It is in this environment that Jana and Jiří Ševčíks tried to present the Budget Cut exhibition and introduce works which would “address broader audience, would work in social space and introduce contemporary reality into art“. (The exhibition’s Infolist) The reason why they made this brave and praiseworthy step may be found in the increasing need to name activities flourishing on the outskirts of Czech art scene and in the two curators’ effort to (formally and thematically) bring near what is happening in the world. The Ševčíks apparently started working on the concept of the exhibition with a clear idea which was influenced by the above-mentioned shows and last year’s Whitney Biennial. Soon it was obvious, however, that the situation in this country is a bit different.
The curators invited representatives of new and overall very interesting art communities in regions of the Czech Republic (Brno, Ostrava, Ústí na Labem), foreigners working in Czech Republic, students from Prague art colleges and “tested“ personalities with whom they had worked on their previous projects (That What Is Left, 1993; A Test Run, 1995). It was this inclusion of older and crystallized artists that later proved problematic and I can’t help feeling that it was because of their affiliation with a certain stable rather than their affinity to the topic. (For example Jan Merta, Jiří Kovanda, Vladimír Skrepl, Petr Nikl who tried to violently update his piece, Daniel Balabán, Radek Váňa and a few others.) Though they are very good artists, connecting their work influenced by an emphasis on introspection, poetry of images or antiaesthetics with social-political tendencies is misleading and hurts the event itself.
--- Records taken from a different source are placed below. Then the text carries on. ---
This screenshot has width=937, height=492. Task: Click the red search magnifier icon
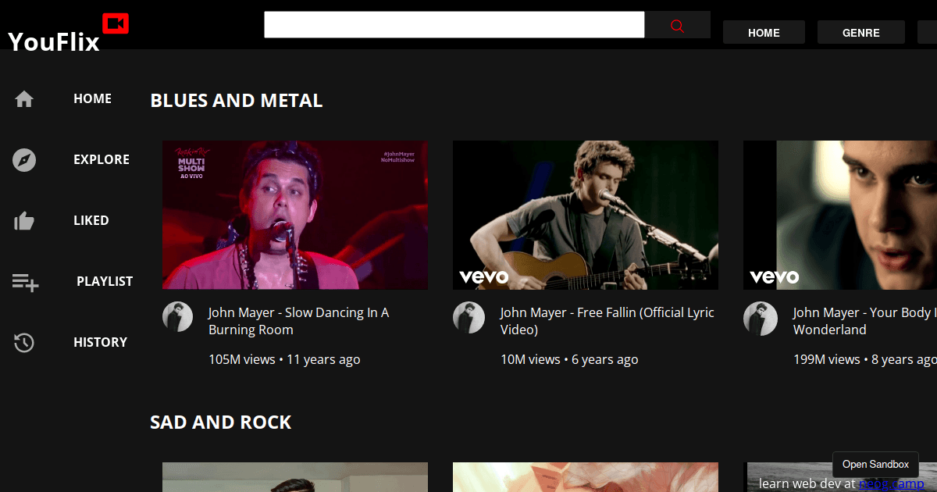click(677, 26)
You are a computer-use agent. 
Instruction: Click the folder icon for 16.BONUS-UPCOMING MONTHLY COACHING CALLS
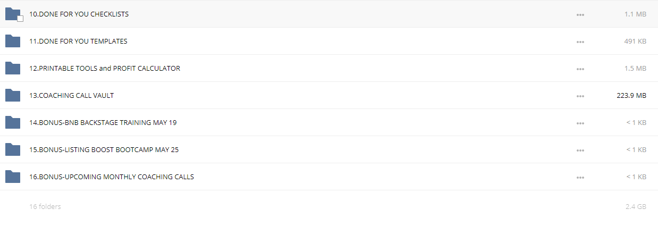12,177
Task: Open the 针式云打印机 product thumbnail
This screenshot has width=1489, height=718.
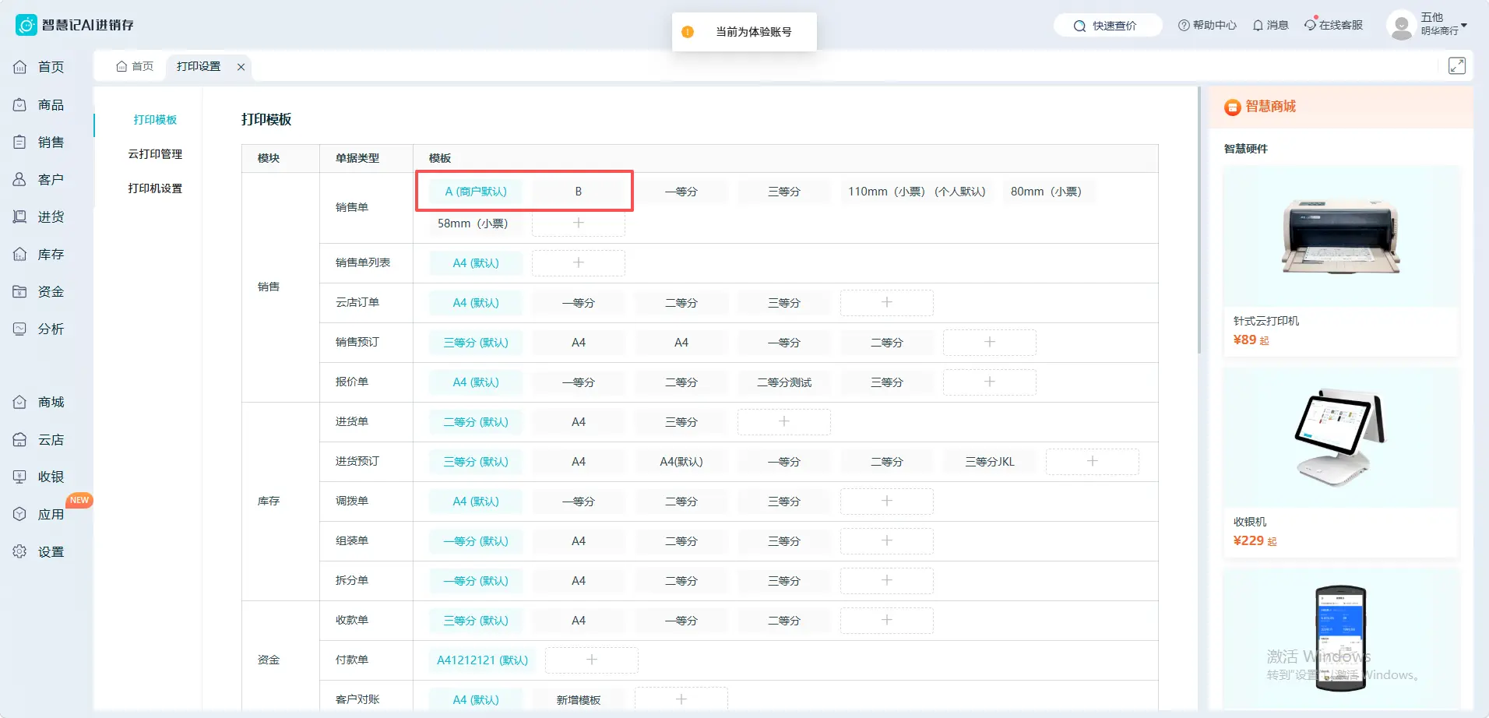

Another problem of the exhibition lies in the certain disguise and unconcrete character of most of the projects presented at the Mánes Gallery. In this case, however, it is not the fault of Jana and Jiří Ševčíks. Quite contrary to this, we may say that this fact is one of the most positive outcomes of the entire project as this is a result of their careful research. If one ought to search for echos of global context in the Czech art scene, it is mostly on a general level. The local scene also reflects themes of violence, sexual orientation, political elites, the environment, racial discrimination, a microworld of specific (often marginal) communities, drug addiction, power of media, etc. Careful observation of the exhibition, however, reveals that their articulation is often significantly impersonal. It is as if most of the artists were not responding to a concrete event, the reality they live in daily, but rather its reflection in the non-world of news reports.
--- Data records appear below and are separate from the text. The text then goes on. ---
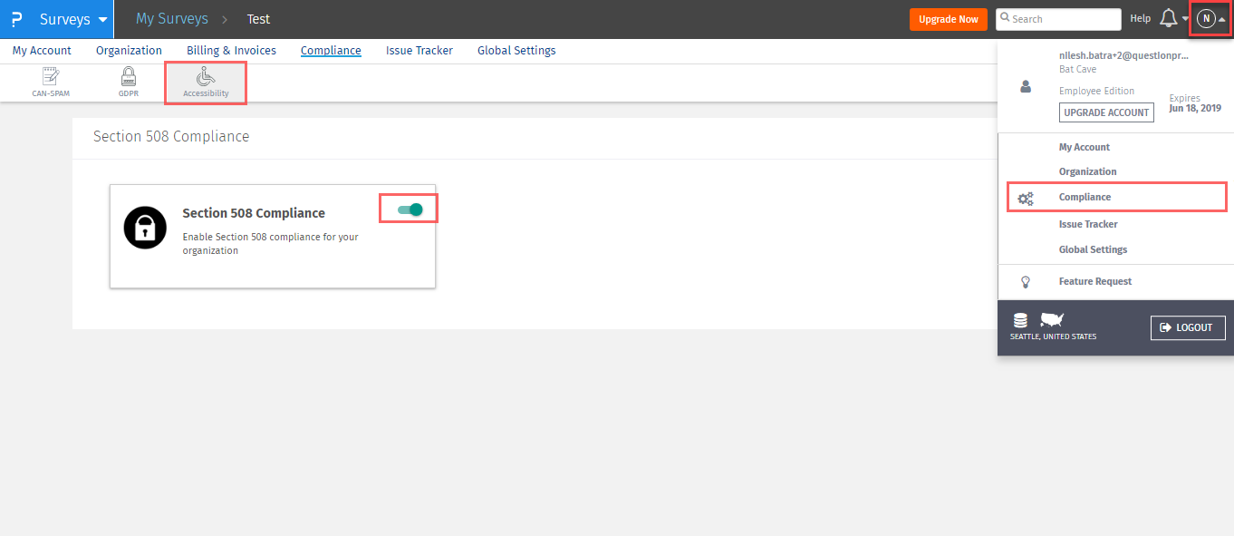This screenshot has width=1234, height=536.
Task: Choose Global Settings in the top navigation
Action: (516, 51)

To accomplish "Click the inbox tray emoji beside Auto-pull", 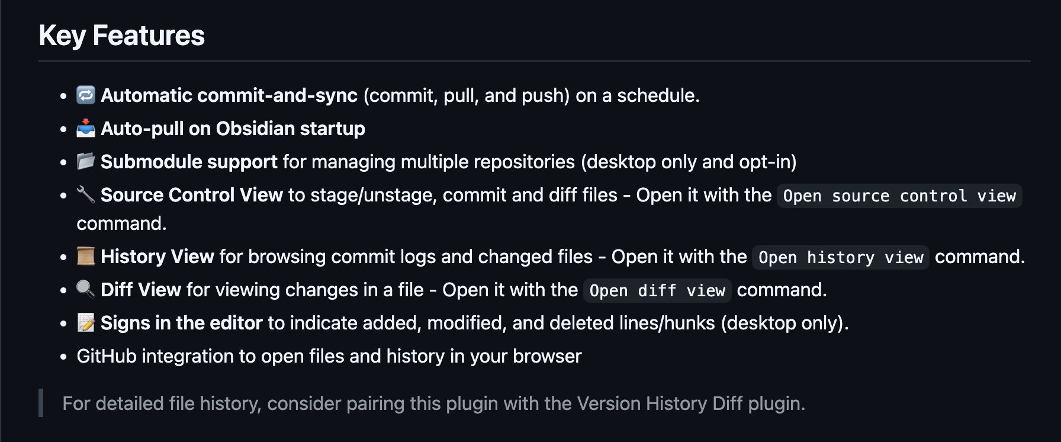I will click(86, 128).
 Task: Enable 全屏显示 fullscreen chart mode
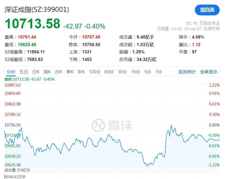pos(209,72)
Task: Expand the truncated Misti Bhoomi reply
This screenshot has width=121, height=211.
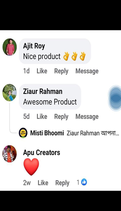Action: point(93,133)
There is a direct connection with the state of our “unstable and not yet defined new social and political situation“. (From the Infolist of the exhibition) Just like a major part of the society, artists, too, keep on beating around the bush and try to perfect their schemes of national identity without touching its neuralogic points. Yet we all know about these painful themes. We know about the Romany issue, the ecological catastrophy in North Bohemia and the Ostrava region, the unsettled bills with the totalitarian regime, expulsion of Germans, child abuse and other concrete problems. Some of the works presented at the Budget Cut deal with such issues and it appears that artists from regions are more sensitive to them - and foreigners (part of it may be their experience of otherness and loneliness). Some of the most powerful works are paintings by Jiří Surůvka, the embroided hankies by Beth Zonderman, a monitor by Petr Pastrňák, baked canvases by Jitka Géringová, internet charts by Filip Turek and the Silver group, Czech Benetton by Marek Pražák, the impersonal family album by René Rohan, Romany jokes by Tomáš Polcar, the Semtex pig by Jiří Černický, portraits by Pierre Daguin, etc.
The Budget Cut gives the impression that it didn’t meet the curators’ expectations. It is ambigous, sometimes disturbing and rich, at other times boring. We may not like it but the project quite precisely reflects the contemporary atmosphere in Czech society and the art community, including certain disillusionment and sober, growing hope.